_Problem statement_.
Each line of the data that mentions the string "slide" needs to be identified and copied.

_Available data_.
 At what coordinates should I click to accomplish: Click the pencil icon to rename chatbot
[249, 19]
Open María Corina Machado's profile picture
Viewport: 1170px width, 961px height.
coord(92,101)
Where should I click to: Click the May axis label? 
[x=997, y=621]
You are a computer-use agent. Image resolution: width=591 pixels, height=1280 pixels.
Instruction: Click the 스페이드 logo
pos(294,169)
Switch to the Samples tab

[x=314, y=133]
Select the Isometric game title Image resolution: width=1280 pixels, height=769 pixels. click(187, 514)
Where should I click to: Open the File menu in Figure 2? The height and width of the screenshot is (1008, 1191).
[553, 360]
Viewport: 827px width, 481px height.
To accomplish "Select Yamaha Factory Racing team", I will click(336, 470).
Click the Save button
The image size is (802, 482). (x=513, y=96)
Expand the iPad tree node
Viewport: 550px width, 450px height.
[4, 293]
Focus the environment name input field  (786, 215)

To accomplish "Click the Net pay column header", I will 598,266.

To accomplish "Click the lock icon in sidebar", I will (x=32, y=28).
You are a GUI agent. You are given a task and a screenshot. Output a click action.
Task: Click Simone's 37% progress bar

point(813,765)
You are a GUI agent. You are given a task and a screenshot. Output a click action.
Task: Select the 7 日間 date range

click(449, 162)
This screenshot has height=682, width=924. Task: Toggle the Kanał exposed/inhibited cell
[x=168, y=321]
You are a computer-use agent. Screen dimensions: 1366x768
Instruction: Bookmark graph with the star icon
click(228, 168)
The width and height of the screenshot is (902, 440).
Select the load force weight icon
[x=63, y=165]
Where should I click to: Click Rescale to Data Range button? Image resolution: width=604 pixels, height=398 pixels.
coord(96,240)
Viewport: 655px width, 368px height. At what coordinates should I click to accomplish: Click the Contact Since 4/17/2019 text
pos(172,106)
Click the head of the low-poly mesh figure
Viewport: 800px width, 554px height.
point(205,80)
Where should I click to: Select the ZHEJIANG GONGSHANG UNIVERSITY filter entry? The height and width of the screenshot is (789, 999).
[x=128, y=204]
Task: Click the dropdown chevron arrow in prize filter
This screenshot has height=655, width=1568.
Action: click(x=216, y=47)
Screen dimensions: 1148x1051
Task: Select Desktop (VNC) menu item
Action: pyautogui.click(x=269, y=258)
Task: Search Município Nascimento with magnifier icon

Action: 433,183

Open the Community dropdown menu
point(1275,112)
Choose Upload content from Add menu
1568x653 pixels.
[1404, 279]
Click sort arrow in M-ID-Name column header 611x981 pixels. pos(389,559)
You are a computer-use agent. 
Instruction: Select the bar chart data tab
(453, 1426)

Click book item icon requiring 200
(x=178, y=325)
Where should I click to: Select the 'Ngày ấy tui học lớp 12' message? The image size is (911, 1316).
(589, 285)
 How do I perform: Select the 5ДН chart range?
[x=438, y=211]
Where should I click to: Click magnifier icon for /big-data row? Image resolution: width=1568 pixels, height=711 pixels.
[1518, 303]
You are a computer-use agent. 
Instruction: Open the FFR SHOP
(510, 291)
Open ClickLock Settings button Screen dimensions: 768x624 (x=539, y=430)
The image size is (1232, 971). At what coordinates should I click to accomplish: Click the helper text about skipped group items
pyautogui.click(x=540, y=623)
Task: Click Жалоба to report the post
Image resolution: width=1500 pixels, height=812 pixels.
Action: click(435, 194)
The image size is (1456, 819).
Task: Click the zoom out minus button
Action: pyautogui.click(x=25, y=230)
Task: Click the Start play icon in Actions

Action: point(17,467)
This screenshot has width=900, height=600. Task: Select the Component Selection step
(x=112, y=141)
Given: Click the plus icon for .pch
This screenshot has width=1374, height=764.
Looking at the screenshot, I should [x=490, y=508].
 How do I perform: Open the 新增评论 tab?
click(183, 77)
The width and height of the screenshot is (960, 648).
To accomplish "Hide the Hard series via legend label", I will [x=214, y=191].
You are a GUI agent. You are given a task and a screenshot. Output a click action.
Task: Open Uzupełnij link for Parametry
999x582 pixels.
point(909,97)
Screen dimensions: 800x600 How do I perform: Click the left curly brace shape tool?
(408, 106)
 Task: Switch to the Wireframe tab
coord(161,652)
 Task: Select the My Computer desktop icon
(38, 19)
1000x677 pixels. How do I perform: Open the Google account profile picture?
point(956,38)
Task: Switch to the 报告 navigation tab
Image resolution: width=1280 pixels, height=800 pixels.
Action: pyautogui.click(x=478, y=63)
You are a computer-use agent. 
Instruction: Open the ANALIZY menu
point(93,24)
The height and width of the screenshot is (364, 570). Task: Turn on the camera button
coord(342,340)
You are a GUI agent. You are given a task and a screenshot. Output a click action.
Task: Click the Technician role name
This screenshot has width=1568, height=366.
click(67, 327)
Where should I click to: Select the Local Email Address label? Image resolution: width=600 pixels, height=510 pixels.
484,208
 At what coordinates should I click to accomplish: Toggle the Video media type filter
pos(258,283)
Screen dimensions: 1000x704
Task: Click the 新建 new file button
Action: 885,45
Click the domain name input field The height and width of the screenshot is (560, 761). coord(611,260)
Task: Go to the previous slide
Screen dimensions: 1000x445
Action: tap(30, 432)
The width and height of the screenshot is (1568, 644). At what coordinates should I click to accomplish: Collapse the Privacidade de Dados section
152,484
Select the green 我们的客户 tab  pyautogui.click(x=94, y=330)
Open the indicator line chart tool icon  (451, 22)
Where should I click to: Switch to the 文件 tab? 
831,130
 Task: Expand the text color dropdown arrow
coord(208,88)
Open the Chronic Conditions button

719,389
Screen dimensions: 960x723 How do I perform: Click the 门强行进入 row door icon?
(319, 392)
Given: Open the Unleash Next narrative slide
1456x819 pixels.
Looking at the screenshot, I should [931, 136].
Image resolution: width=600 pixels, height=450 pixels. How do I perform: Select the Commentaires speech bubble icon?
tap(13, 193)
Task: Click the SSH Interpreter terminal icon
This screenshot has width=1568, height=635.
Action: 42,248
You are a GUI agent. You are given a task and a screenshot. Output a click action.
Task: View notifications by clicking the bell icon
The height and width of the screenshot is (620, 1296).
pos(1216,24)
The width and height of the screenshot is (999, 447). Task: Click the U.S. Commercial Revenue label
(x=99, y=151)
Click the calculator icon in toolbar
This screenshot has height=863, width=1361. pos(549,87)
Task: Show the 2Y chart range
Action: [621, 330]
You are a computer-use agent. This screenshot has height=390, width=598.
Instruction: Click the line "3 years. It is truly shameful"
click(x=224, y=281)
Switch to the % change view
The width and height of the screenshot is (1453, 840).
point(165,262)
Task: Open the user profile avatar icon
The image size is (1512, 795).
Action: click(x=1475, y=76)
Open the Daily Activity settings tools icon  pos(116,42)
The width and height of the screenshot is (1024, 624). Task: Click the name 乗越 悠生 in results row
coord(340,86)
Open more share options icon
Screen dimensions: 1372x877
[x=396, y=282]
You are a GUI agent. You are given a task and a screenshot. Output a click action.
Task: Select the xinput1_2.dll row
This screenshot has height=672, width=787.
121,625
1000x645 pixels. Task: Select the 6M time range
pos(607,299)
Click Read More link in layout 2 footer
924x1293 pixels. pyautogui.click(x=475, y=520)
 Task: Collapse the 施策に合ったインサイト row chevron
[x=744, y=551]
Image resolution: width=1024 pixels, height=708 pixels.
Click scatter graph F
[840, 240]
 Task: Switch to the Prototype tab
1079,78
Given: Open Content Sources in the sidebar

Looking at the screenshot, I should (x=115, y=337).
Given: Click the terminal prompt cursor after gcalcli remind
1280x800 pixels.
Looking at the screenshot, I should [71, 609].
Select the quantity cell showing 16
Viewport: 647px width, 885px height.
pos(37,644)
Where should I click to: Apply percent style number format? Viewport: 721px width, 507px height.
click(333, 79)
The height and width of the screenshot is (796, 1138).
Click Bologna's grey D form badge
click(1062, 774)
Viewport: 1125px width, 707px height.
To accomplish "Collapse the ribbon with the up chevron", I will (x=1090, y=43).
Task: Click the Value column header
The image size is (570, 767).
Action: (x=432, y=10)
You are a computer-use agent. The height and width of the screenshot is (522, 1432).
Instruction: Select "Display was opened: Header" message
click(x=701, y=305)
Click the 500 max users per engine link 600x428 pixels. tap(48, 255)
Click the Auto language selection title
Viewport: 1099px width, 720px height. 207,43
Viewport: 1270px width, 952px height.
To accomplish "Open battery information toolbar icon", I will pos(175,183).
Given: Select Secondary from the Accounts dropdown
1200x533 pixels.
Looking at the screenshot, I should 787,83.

_Reply to the task_.
Task: Go to the previous slide
Given: Open the Unleash Next narrative slide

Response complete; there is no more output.